Print the following lines word for word, covering all the records.

Data entries —
:::::

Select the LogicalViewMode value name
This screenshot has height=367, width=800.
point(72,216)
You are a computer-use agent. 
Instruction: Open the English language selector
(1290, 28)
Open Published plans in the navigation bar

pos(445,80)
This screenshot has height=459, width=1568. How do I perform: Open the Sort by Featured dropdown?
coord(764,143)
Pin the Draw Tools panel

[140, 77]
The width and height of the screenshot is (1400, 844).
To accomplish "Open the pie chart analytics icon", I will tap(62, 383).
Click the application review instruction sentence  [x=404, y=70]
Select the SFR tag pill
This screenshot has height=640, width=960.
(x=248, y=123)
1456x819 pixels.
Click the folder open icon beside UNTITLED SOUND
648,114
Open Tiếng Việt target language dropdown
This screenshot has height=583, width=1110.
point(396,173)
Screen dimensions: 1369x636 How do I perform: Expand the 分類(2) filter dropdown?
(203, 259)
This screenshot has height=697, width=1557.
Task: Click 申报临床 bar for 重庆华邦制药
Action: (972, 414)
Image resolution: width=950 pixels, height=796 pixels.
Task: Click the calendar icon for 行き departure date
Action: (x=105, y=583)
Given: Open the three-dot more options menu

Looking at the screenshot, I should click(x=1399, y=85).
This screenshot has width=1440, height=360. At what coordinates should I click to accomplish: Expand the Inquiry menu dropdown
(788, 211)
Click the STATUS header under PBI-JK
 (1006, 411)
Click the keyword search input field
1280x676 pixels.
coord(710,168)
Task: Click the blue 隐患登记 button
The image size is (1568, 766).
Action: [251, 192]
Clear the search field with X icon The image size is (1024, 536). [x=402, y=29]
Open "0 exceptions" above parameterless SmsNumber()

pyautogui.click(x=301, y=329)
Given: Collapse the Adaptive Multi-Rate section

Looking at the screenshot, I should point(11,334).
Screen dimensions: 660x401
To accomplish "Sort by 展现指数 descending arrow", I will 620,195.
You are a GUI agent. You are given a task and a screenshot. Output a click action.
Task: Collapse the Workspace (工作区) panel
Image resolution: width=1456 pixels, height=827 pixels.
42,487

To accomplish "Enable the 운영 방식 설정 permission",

:::::

Full solution —
Select the LogicalViewMode value name
This screenshot has height=367, width=800.
point(72,216)
You are a computer-use agent. 
Instruction: Open the English language selector
(1290, 28)
Open Published plans in the navigation bar

pos(445,80)
This screenshot has height=459, width=1568. How do I perform: Open the Sort by Featured dropdown?
coord(764,143)
Pin the Draw Tools panel

[140, 77]
The width and height of the screenshot is (1400, 844).
To accomplish "Open the pie chart analytics icon", I will tap(62, 383).
Click the application review instruction sentence  [x=404, y=70]
Select the SFR tag pill
This screenshot has height=640, width=960.
(x=248, y=123)
1456x819 pixels.
Click the folder open icon beside UNTITLED SOUND
648,114
Open Tiếng Việt target language dropdown
This screenshot has height=583, width=1110.
point(396,173)
Screen dimensions: 1369x636 How do I perform: Expand the 分類(2) filter dropdown?
(203, 259)
This screenshot has height=697, width=1557.
Task: Click 申报临床 bar for 重庆华邦制药
Action: (972, 414)
Image resolution: width=950 pixels, height=796 pixels.
Task: Click the calendar icon for 行き departure date
Action: (x=105, y=583)
Given: Open the three-dot more options menu

Looking at the screenshot, I should click(x=1399, y=85).
This screenshot has width=1440, height=360. At what coordinates should I click to accomplish: Expand the Inquiry menu dropdown
(788, 211)
Click the STATUS header under PBI-JK
 (1006, 411)
Click the keyword search input field
1280x676 pixels.
coord(710,168)
Task: Click the blue 隐患登记 button
The image size is (1568, 766).
Action: [251, 192]
Clear the search field with X icon The image size is (1024, 536). [x=402, y=29]
Open "0 exceptions" above parameterless SmsNumber()

pyautogui.click(x=301, y=329)
Given: Collapse the Adaptive Multi-Rate section

Looking at the screenshot, I should point(11,334).
Screen dimensions: 660x401
To accomplish "Sort by 展现指数 descending arrow", I will 620,195.
You are a GUI agent. You are given a task and a screenshot. Output a click action.
Task: Collapse the Workspace (工作区) panel
Image resolution: width=1456 pixels, height=827 pixels.
42,487

To accomplish "Enable the 운영 방식 설정 permission",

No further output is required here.